* WORK TO DO: Copy the rows below word for word, line by line, with no changes.

(Excerpt from a dataset)
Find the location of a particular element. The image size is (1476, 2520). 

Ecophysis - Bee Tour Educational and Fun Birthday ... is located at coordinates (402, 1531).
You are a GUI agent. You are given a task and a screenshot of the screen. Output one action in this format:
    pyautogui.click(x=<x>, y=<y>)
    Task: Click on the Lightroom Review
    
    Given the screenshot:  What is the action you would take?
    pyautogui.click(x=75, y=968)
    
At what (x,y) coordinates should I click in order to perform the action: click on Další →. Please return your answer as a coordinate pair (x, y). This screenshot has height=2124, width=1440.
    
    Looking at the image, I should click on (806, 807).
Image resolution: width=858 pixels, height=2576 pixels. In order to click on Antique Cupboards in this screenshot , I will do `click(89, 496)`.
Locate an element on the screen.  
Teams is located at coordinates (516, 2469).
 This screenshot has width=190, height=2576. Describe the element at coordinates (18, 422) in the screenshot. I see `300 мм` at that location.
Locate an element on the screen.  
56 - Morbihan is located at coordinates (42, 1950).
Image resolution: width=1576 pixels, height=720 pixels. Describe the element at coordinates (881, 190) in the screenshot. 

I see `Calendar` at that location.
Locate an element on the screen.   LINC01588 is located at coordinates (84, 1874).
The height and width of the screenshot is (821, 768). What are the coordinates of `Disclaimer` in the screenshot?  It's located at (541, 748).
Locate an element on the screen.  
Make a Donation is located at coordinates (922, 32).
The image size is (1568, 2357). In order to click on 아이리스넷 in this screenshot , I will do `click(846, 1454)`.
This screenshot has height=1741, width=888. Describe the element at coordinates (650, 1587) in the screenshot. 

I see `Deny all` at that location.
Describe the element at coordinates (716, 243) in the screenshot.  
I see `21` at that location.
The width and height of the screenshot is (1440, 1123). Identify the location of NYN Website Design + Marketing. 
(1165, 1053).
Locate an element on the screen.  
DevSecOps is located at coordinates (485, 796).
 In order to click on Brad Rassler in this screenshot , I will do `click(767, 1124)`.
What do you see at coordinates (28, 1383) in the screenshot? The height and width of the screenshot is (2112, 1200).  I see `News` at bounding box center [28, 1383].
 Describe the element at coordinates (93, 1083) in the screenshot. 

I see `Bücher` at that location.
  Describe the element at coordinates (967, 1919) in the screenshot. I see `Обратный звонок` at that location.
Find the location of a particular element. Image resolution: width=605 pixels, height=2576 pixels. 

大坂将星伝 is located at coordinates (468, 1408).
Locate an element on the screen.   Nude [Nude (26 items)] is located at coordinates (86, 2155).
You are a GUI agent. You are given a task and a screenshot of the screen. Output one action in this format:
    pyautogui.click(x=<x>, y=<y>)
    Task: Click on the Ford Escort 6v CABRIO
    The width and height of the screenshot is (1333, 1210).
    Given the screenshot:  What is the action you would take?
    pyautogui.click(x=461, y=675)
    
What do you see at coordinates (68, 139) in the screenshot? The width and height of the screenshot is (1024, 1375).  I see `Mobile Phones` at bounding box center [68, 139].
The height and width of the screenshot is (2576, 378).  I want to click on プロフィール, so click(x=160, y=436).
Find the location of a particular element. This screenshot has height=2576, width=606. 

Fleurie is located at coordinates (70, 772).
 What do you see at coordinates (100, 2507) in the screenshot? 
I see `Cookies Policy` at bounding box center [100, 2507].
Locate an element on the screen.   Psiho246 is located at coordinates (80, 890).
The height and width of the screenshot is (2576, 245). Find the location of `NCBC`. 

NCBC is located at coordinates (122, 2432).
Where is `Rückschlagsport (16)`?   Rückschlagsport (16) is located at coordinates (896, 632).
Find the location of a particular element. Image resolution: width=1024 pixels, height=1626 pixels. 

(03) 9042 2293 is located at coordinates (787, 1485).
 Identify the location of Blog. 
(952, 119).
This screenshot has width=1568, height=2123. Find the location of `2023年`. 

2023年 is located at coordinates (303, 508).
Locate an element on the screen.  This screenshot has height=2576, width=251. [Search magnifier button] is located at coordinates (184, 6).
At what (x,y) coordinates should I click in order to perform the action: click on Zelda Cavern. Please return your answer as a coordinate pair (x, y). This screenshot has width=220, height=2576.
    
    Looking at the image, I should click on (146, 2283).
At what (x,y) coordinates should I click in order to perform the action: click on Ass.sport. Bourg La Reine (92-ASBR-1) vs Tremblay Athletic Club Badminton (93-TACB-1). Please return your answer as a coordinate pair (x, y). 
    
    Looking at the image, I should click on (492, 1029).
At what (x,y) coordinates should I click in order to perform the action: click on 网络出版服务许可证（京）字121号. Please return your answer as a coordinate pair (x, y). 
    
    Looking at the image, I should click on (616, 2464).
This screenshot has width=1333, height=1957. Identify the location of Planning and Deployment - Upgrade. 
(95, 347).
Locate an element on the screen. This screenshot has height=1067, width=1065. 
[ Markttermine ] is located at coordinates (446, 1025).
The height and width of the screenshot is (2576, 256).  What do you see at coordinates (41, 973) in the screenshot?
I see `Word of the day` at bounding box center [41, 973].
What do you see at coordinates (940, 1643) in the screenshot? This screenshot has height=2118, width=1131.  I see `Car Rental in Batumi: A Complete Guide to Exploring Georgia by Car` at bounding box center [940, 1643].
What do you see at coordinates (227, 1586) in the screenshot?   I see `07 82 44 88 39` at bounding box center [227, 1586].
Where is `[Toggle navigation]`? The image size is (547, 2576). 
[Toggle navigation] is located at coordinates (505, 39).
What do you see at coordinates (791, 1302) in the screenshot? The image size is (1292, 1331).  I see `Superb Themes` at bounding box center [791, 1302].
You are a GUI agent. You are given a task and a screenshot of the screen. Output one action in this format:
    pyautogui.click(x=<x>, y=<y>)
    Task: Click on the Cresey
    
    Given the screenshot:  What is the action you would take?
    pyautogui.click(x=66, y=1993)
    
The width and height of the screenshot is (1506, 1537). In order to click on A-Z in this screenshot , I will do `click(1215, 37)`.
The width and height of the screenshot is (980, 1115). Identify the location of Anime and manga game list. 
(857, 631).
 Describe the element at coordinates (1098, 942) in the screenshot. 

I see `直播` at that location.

* COMPLETE ANSWER:
Find the location of a particular element. The image size is (1476, 2520). 

Ecophysis - Bee Tour Educational and Fun Birthday ... is located at coordinates (402, 1531).
You are a GUI agent. You are given a task and a screenshot of the screen. Output one action in this format:
    pyautogui.click(x=<x>, y=<y>)
    Task: Click on the Lightroom Review
    
    Given the screenshot:  What is the action you would take?
    pyautogui.click(x=75, y=968)
    
At what (x,y) coordinates should I click in order to perform the action: click on Další →. Please return your answer as a coordinate pair (x, y). This screenshot has height=2124, width=1440.
    
    Looking at the image, I should click on (806, 807).
Image resolution: width=858 pixels, height=2576 pixels. In order to click on Antique Cupboards in this screenshot , I will do `click(89, 496)`.
Locate an element on the screen.  
Teams is located at coordinates (516, 2469).
 This screenshot has width=190, height=2576. Describe the element at coordinates (18, 422) in the screenshot. I see `300 мм` at that location.
Locate an element on the screen.  
56 - Morbihan is located at coordinates (42, 1950).
Image resolution: width=1576 pixels, height=720 pixels. Describe the element at coordinates (881, 190) in the screenshot. 

I see `Calendar` at that location.
Locate an element on the screen.   LINC01588 is located at coordinates (84, 1874).
The height and width of the screenshot is (821, 768). What are the coordinates of `Disclaimer` in the screenshot?  It's located at (541, 748).
Locate an element on the screen.  
Make a Donation is located at coordinates (922, 32).
The image size is (1568, 2357). In order to click on 아이리스넷 in this screenshot , I will do `click(846, 1454)`.
This screenshot has height=1741, width=888. Describe the element at coordinates (650, 1587) in the screenshot. 

I see `Deny all` at that location.
Describe the element at coordinates (716, 243) in the screenshot.  
I see `21` at that location.
The width and height of the screenshot is (1440, 1123). Identify the location of NYN Website Design + Marketing. 
(1165, 1053).
Locate an element on the screen.  
DevSecOps is located at coordinates (485, 796).
 In order to click on Brad Rassler in this screenshot , I will do `click(767, 1124)`.
What do you see at coordinates (28, 1383) in the screenshot? The height and width of the screenshot is (2112, 1200).  I see `News` at bounding box center [28, 1383].
 Describe the element at coordinates (93, 1083) in the screenshot. 

I see `Bücher` at that location.
  Describe the element at coordinates (967, 1919) in the screenshot. I see `Обратный звонок` at that location.
Find the location of a particular element. Image resolution: width=605 pixels, height=2576 pixels. 

大坂将星伝 is located at coordinates (468, 1408).
Locate an element on the screen.   Nude [Nude (26 items)] is located at coordinates (86, 2155).
You are a GUI agent. You are given a task and a screenshot of the screen. Output one action in this format:
    pyautogui.click(x=<x>, y=<y>)
    Task: Click on the Ford Escort 6v CABRIO
    The width and height of the screenshot is (1333, 1210).
    Given the screenshot:  What is the action you would take?
    pyautogui.click(x=461, y=675)
    
What do you see at coordinates (68, 139) in the screenshot? The width and height of the screenshot is (1024, 1375).  I see `Mobile Phones` at bounding box center [68, 139].
The height and width of the screenshot is (2576, 378).  I want to click on プロフィール, so click(x=160, y=436).
Find the location of a particular element. This screenshot has height=2576, width=606. 

Fleurie is located at coordinates (70, 772).
 What do you see at coordinates (100, 2507) in the screenshot? 
I see `Cookies Policy` at bounding box center [100, 2507].
Locate an element on the screen.   Psiho246 is located at coordinates (80, 890).
The height and width of the screenshot is (2576, 245). Find the location of `NCBC`. 

NCBC is located at coordinates (122, 2432).
Where is `Rückschlagsport (16)`?   Rückschlagsport (16) is located at coordinates (896, 632).
Find the location of a particular element. Image resolution: width=1024 pixels, height=1626 pixels. 

(03) 9042 2293 is located at coordinates (787, 1485).
 Identify the location of Blog. 
(952, 119).
This screenshot has width=1568, height=2123. Find the location of `2023年`. 

2023年 is located at coordinates (303, 508).
Locate an element on the screen.  This screenshot has height=2576, width=251. [Search magnifier button] is located at coordinates (184, 6).
At what (x,y) coordinates should I click in order to perform the action: click on Zelda Cavern. Please return your answer as a coordinate pair (x, y). This screenshot has width=220, height=2576.
    
    Looking at the image, I should click on (146, 2283).
At what (x,y) coordinates should I click in order to perform the action: click on Ass.sport. Bourg La Reine (92-ASBR-1) vs Tremblay Athletic Club Badminton (93-TACB-1). Please return your answer as a coordinate pair (x, y). 
    
    Looking at the image, I should click on (492, 1029).
At what (x,y) coordinates should I click in order to perform the action: click on 网络出版服务许可证（京）字121号. Please return your answer as a coordinate pair (x, y). 
    
    Looking at the image, I should click on (616, 2464).
This screenshot has width=1333, height=1957. Identify the location of Planning and Deployment - Upgrade. 
(95, 347).
Locate an element on the screen. This screenshot has height=1067, width=1065. 
[ Markttermine ] is located at coordinates (446, 1025).
The height and width of the screenshot is (2576, 256).  What do you see at coordinates (41, 973) in the screenshot?
I see `Word of the day` at bounding box center [41, 973].
What do you see at coordinates (940, 1643) in the screenshot? This screenshot has height=2118, width=1131.  I see `Car Rental in Batumi: A Complete Guide to Exploring Georgia by Car` at bounding box center [940, 1643].
What do you see at coordinates (227, 1586) in the screenshot?   I see `07 82 44 88 39` at bounding box center [227, 1586].
Where is `[Toggle navigation]`? The image size is (547, 2576). 
[Toggle navigation] is located at coordinates (505, 39).
What do you see at coordinates (791, 1302) in the screenshot? The image size is (1292, 1331).  I see `Superb Themes` at bounding box center [791, 1302].
You are a GUI agent. You are given a task and a screenshot of the screen. Output one action in this format:
    pyautogui.click(x=<x>, y=<y>)
    Task: Click on the Cresey
    
    Given the screenshot:  What is the action you would take?
    pyautogui.click(x=66, y=1993)
    
The width and height of the screenshot is (1506, 1537). In order to click on A-Z in this screenshot , I will do `click(1215, 37)`.
The width and height of the screenshot is (980, 1115). Identify the location of Anime and manga game list. 
(857, 631).
 Describe the element at coordinates (1098, 942) in the screenshot. 

I see `直播` at that location.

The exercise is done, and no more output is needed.